• _WORK INSTRUCTION_
Give back only one number: how many lines in the data below contain the word "Collapse".

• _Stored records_
===

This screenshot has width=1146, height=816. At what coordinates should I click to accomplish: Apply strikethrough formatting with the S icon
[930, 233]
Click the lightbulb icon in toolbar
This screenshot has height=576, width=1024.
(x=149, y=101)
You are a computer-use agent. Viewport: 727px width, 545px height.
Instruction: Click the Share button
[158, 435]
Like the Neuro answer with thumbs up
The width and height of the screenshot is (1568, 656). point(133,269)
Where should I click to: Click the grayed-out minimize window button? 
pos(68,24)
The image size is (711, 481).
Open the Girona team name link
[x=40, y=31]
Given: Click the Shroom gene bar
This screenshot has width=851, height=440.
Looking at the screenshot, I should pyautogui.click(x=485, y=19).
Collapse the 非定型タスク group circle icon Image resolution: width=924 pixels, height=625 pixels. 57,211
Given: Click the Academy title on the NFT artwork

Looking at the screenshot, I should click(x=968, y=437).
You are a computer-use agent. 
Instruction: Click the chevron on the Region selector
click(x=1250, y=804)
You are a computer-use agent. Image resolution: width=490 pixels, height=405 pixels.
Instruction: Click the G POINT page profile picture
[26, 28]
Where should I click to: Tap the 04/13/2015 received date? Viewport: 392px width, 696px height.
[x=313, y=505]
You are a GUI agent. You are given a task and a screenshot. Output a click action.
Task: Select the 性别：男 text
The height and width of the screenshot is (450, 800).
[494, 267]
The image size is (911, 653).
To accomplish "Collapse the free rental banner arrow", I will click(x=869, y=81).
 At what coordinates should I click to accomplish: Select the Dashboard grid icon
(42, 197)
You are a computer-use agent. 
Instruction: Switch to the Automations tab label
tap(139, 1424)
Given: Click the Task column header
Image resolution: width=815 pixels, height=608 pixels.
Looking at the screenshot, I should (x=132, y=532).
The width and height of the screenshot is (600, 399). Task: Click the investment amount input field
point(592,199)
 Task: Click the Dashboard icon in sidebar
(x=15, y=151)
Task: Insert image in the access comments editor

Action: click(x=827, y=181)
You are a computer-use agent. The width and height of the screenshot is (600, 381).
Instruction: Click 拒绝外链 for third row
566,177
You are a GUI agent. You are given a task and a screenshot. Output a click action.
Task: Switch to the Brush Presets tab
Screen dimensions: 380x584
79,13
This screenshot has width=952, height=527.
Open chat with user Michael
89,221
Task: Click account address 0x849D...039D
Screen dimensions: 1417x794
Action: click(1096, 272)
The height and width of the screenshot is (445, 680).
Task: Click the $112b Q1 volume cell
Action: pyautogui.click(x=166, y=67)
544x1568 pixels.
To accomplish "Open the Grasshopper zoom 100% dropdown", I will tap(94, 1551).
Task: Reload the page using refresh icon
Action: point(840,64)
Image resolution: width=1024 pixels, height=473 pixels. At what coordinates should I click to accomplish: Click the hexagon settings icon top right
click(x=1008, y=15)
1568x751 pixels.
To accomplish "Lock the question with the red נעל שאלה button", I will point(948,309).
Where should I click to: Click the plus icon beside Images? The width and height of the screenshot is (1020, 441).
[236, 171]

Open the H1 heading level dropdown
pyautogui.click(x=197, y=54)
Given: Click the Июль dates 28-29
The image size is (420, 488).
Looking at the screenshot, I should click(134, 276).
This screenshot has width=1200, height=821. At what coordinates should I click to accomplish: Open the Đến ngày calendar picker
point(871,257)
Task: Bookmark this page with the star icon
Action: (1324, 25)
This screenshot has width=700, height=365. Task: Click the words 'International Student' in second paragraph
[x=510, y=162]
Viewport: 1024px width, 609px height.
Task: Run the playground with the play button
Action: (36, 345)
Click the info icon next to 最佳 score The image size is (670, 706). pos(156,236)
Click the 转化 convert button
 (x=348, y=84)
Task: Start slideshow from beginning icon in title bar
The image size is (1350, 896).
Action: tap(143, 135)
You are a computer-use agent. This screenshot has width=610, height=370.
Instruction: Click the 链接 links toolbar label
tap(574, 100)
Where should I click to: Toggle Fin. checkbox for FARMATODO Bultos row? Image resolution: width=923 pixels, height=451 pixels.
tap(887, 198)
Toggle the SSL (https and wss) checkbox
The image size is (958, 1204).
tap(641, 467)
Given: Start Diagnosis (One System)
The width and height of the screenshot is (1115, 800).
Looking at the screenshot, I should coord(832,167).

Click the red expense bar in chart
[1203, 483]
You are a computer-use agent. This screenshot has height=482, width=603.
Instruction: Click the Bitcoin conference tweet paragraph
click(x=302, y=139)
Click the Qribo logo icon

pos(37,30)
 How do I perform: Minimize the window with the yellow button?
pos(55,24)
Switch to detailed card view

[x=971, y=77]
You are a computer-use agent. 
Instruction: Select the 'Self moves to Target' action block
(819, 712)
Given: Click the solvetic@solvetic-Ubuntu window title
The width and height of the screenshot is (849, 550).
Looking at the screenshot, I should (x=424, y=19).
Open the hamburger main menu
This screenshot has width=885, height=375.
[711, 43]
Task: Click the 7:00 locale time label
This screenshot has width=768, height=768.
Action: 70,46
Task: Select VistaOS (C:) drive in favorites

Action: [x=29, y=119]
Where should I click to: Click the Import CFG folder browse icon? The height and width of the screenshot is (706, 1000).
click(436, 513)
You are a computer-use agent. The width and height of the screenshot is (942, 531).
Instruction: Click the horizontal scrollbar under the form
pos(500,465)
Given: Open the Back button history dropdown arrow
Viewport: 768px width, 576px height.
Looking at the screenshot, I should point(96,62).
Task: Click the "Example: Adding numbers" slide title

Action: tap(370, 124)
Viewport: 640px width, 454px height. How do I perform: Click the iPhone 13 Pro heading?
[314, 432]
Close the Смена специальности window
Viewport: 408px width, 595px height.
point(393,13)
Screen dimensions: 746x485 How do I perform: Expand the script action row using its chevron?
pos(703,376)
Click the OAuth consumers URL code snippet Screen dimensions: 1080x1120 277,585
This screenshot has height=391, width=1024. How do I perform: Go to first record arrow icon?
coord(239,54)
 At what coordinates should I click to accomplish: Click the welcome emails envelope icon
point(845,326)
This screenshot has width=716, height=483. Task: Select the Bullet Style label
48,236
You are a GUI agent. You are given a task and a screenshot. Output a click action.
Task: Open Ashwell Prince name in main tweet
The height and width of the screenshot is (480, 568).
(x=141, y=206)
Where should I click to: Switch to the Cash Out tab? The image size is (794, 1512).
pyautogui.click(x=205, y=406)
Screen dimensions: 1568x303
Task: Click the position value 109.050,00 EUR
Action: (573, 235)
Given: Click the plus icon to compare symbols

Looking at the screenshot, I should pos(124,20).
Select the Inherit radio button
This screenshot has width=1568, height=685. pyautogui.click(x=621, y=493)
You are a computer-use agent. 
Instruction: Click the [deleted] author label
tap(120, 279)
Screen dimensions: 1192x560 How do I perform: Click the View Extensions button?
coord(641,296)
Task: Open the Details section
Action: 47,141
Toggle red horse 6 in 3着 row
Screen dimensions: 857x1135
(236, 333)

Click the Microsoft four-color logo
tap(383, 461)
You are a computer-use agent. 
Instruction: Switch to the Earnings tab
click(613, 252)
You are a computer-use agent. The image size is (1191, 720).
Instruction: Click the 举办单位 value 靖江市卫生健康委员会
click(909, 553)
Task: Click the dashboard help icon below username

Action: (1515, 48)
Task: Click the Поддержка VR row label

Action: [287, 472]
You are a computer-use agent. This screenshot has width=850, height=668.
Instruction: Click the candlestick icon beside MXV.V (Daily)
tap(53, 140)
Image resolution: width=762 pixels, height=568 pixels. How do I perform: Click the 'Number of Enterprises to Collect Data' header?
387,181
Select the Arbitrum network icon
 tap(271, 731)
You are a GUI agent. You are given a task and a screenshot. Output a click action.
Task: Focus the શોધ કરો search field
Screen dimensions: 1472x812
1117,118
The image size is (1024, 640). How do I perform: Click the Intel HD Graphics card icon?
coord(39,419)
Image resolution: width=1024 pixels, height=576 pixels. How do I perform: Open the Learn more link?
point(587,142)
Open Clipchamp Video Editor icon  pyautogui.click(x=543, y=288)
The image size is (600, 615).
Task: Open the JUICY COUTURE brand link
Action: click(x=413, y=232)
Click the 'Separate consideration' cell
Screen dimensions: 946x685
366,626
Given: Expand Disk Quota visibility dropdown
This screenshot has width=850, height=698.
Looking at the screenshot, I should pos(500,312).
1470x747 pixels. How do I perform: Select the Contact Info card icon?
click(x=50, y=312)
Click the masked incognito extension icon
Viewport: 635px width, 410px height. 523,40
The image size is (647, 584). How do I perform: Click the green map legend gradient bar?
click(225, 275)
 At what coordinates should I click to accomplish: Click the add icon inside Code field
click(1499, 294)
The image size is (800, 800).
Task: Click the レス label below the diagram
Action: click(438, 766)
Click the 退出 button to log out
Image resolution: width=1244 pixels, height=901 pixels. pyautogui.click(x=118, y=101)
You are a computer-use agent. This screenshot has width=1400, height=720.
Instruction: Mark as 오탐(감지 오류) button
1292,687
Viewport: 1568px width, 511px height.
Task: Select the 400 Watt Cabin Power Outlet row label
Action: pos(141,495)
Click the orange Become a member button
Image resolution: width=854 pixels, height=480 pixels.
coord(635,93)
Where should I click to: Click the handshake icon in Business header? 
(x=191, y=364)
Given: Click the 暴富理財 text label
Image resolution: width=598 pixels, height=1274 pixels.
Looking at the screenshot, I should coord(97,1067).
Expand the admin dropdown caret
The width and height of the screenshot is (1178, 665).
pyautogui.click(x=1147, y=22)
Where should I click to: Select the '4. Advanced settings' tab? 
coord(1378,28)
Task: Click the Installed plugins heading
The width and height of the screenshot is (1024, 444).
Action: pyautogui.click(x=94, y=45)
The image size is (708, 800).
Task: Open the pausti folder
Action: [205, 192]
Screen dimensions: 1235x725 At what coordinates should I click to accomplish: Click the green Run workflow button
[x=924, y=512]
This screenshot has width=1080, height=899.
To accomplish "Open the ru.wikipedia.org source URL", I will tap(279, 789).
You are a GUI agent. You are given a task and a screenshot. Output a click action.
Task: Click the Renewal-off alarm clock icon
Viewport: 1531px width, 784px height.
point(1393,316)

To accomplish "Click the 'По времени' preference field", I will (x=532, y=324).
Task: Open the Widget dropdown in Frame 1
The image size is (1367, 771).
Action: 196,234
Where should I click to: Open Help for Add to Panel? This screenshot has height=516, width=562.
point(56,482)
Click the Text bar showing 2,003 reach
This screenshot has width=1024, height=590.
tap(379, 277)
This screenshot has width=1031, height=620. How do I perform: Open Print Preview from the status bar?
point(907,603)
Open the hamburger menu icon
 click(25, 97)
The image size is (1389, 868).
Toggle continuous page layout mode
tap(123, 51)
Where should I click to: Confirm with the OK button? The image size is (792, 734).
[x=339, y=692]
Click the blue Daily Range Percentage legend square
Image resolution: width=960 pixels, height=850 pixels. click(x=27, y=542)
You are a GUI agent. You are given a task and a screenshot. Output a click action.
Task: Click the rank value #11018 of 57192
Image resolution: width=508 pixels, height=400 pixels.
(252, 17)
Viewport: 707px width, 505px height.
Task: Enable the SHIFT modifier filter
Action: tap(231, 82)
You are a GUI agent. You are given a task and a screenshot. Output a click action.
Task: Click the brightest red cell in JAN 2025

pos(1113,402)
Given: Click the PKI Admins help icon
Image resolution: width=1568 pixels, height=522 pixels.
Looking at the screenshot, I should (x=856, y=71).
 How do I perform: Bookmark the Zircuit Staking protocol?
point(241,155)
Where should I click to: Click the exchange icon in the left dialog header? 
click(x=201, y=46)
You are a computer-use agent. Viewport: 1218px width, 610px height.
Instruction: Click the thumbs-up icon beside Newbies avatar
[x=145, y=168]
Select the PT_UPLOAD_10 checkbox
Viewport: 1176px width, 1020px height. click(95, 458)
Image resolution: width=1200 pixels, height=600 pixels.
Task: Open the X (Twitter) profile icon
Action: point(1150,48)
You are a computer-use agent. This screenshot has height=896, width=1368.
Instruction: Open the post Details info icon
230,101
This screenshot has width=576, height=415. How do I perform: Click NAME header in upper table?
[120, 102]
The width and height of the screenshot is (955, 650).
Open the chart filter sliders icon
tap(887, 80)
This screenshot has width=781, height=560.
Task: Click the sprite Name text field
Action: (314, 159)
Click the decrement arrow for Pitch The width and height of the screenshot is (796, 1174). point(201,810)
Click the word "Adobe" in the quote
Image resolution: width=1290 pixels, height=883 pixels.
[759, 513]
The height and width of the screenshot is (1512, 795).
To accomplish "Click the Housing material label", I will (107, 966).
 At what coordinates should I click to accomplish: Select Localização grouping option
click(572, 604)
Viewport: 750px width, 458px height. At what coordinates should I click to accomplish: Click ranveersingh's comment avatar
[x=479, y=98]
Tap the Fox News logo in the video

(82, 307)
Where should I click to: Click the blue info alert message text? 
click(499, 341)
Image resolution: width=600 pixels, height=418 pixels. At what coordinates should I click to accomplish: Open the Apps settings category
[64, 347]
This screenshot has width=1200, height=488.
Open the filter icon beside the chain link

===

• _RESPONSE BELOW_
2